“[…] e le Sei Giorni. A Montreal si correva nello stadio dell’hockey, due rettilinei e due virgole come curve, lì s’imparava alla svelta, e chi non imparava, volava via. La prima sera me lo vedo ancora, De Lillo, che volava sopra i tavoli.”
Giovanni “Vanni” Pettenella
(da un articolo di Marco Pastonesi)
Non sono più gli anni in cui il sabato sera in TV andavano in onda le sfide di
Maspes e Gaiardoni. Non c’è più quell’alone mitico che circondava le grandi
kermesse su pista. Ma una volta che rimetti piede dentro un velodromo per
una Sei Giorni, non puoi non rimanere affascinato. È un concentrato di emozioni, il continuo susseguirsi delle gare non ti dà tregua, c’è sempre qualcosa da vedere e da vivere. Dalle tribune si ha tutto sotto controllo. Si vedono le gare e si vedono gli atleti in attesa, si assiste agli sprint e ai momenti di pausa, quasi senza perdere nemmeno un particolare. Un attacco, un allungo, a volte anche una caduta, un contatto un po’ al limite.
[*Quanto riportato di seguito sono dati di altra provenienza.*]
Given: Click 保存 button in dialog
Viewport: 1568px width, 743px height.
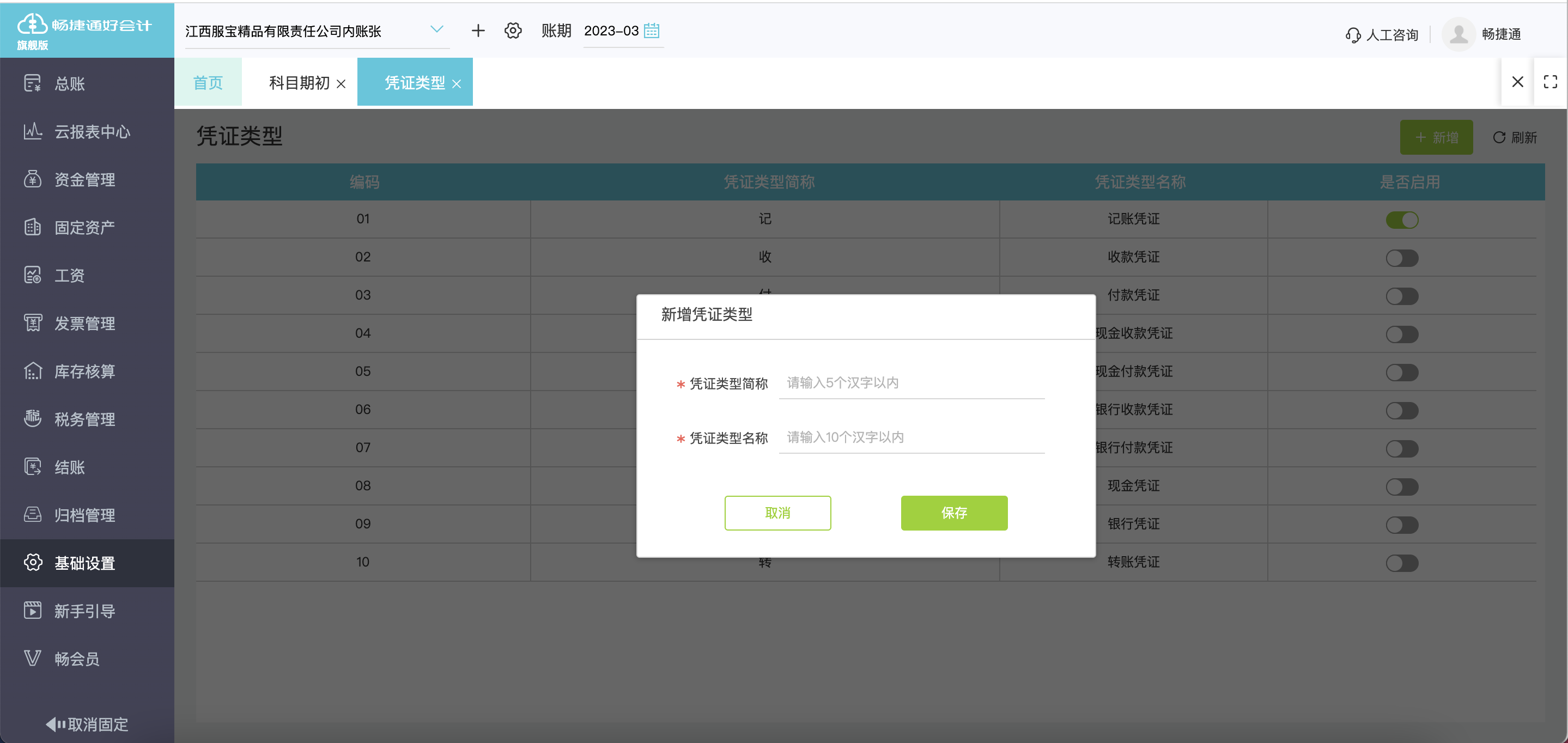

Si sperimenta la velocità, la si sente quasi fisicamente, la vedi nelle gambe degli atleti e si pensa solo dopo a quanto sia folle visto che a generarla è la sola forza delle gambe. Poi ci sono le gare. C’è la tattica e la strategia, c’è la potenza e l’agilità. Le gare più rapide, le gare più lunghe. Grandi momenti di concentrazione e grandi momenti di concitazione. Non ci si annoia mai. Protagoniste assolute le biciclette, con il loro aspetto avveniristico, taglienti come lame affilate, potenti e nervose come purosangue, senza freni, inarrestabili. E i pistard sulla linea di partenza, con gli sguardi concentrati, le smorfie di fatica che modificano il volto, tanto sono duri da spingere quei rapporti lunghissimi nei primi metri. Un mondo che ha perso la luce dei riflettori, ma che meriterebbe di ritrovarlo.